The total area used by the group during one year was 134.9 ha, based on 100% MCP. When excluding outliers, the area was 80.6 ha (95% MCP), with a core home range of 26.1 ha (50% MCP). Using the fixed kernel method with reference bandwidth, the 95% contour included 84.1 ha, and the 50% contour 26.2 ha (Figure 1). Excluding days with short contact times (<6 h per day) did not change the shape or the size (average change of 0.1 ha) of the home ranges. Home range size plateaued at ~900 fixes, i.e. 5 full months of observation.

Figure 1
figure 1

Home range areas of the study group. Left: 100%, 95% and 50% minimum convex polygons (MCP’s). Right: 95% and 50% contour of the fixed kernel home range using reference bandwidth. The star is indicating the research station and the cloud of small dots represents the locations of group scan observations. Grid shows UTM coordinates (UTM Zone 47 South). One grid square equals 400x400m.

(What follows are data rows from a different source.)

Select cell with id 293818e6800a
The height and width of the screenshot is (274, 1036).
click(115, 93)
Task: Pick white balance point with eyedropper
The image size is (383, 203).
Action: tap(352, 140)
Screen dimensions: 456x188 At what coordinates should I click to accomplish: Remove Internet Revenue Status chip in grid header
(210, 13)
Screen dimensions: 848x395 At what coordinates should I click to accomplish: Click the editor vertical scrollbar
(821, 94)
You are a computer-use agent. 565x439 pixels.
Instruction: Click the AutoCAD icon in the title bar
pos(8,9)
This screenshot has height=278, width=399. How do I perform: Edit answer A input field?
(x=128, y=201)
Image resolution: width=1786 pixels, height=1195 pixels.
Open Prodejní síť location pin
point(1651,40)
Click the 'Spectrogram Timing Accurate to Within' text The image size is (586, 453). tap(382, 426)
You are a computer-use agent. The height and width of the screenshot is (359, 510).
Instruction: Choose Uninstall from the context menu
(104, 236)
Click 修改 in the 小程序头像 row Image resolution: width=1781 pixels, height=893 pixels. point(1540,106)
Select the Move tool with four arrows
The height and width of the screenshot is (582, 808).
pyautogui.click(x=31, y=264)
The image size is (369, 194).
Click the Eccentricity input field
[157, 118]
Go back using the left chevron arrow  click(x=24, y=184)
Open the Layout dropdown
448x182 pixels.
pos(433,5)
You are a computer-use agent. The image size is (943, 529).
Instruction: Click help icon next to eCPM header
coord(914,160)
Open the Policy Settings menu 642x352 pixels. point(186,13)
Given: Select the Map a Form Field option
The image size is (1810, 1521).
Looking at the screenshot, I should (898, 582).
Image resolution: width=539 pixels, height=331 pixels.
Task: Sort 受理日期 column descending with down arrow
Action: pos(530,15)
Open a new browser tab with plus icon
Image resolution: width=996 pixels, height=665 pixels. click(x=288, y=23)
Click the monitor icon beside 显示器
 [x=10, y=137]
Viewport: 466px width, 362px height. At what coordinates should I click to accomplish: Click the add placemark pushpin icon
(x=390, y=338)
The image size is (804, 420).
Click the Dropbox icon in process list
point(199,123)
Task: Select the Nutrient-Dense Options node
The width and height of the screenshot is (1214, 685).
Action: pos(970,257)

The average travel speed of the group (from group scan data) was 169.6 m/h (SD ± 35.6 m/h, range: 87.8 m – 280.0 m, N=78 days), the average travel speed of single adult individuals (from focal observations) was 206.1 m/h (SD ±143.9 m/h, N=120 focal follows). The monthly average daily travel distance of the group equaled 2,048.4 m (SD ±205.5 m, N= 10 months with 6-9 “full day follows” per months), with travel distances of single days ranging between 1,054 m and 3,360 m. Monthly average daily travel distances tended to increase with the percentage of fruit in the diet (rs= 0.64, N=10, p=0.055; see Figure 2). The monthly average daily travel distance was 303 m more than needed to cross the 100% MCP home range at its widest point. The largest observed distance moved between two consecutive group scan observations was 657 m within 30 min, and the largest distance moved of a single individual during a focal observation was 542 m in 67 min (by an adult male). Compared to other macaque species, Siberut macaques traveled more per day than other macaque species of similar group size, but they were similar to Macaca nemestrina, to whom they are genetically most closely related (Figure 3). Overall, group size was significantly correlated with the distance traveled per day in this comparative data set (Spearman rank: rs = 0.46, N=32, p<0.01).

Figure 2
figure 2

Diet and average daily travel distance per month. Diet is calculated as percent feeding time on fruit, arthropods, mushrooms, leaves (mainly young leaves and young leave petioles), pith (the soft core of the palm stem) and other food items, which includes flowers, sap and shoots. Data on travel distance for March 2010 and November 2010 were omitted because they were too scarce.

Figure 3
figure 3

Mean daily travel distances (in km) of free-ranging macaque groups and species in undisturbed habitats unless otherwise stated. Sources and study sites: M. assamensis: Schülke et al (2011), Phu Kieo Wildlife Sanctuary, Thailand; M. fascicularis: 3 groups from C. Girard-Buttoz (pers. comm.), Ketambe, Sumatra, tropical lowland evergreen forest, Mar. ’10 – Apr. ’11, data from 2 adult males per group; 7 groups (A, G, K77, H77, K, H, T, A) from van Schaik et al (1983), Ketambe, Sumatra, 1 group (A) from Aldrich-Blake (1980), Kuala Lompat, W-Malaysia; 1 group from MacKinnon & MacKinnon (1980), Kuala Lompat, W-Malaysia; M. f. fuscata: data from the studies of Ikeda (1982) at Kawaradake, Japan, Wada (1979), Shiga heights, Japan, and Izumiyama (1999), Kamikochi, Japan, as in Tsuji (2010); M. mulatta: 3 groups (B, C, E) from Neville (1968), Uttar Pradesh, N-India, 1 group (Asarori II) from Lindburg (1971) and Lindburg (1977: Sugiyama (), Uttar Pradesh, India; M. radiata 1971: Caldecott (), Dharwar, S-India; M. n. nemestrina 1986a), Lima Belas, W-Malaysia, forest surrounded by oil palm plantations; MacKinnon & MacKinnon (1980), Kuala Lompat, W-Malaysia; M. (n.) leonina: HQ troop from Albert (2012), Khao Yai National Park, Thailand, close to human settlement, only day range data used from when the group was not using human food (high fruit abundance time); forest group (Ch troop) from J. M. José Domínguez (pers. comm.), Khao Yai National Park, Thailand, May – Jun. ’11 and May – Aug. ‘12; M. nigra: O’Brian & Kinnaird (1997), Tangkoko, Sulawesi; M. siberu: this study; M. sylvanus: 2 groups from Ménard & Vallet (1997) at Djurdjura and Akfadou, Algeria; 1 group (group 6) from Deag (1974), Ain Kahla, Marocco; M. tonkeana: 2 groups from Pombo et al (2004), Lore Lindu National Park, Sulawesi, 1 group in disturbed forest.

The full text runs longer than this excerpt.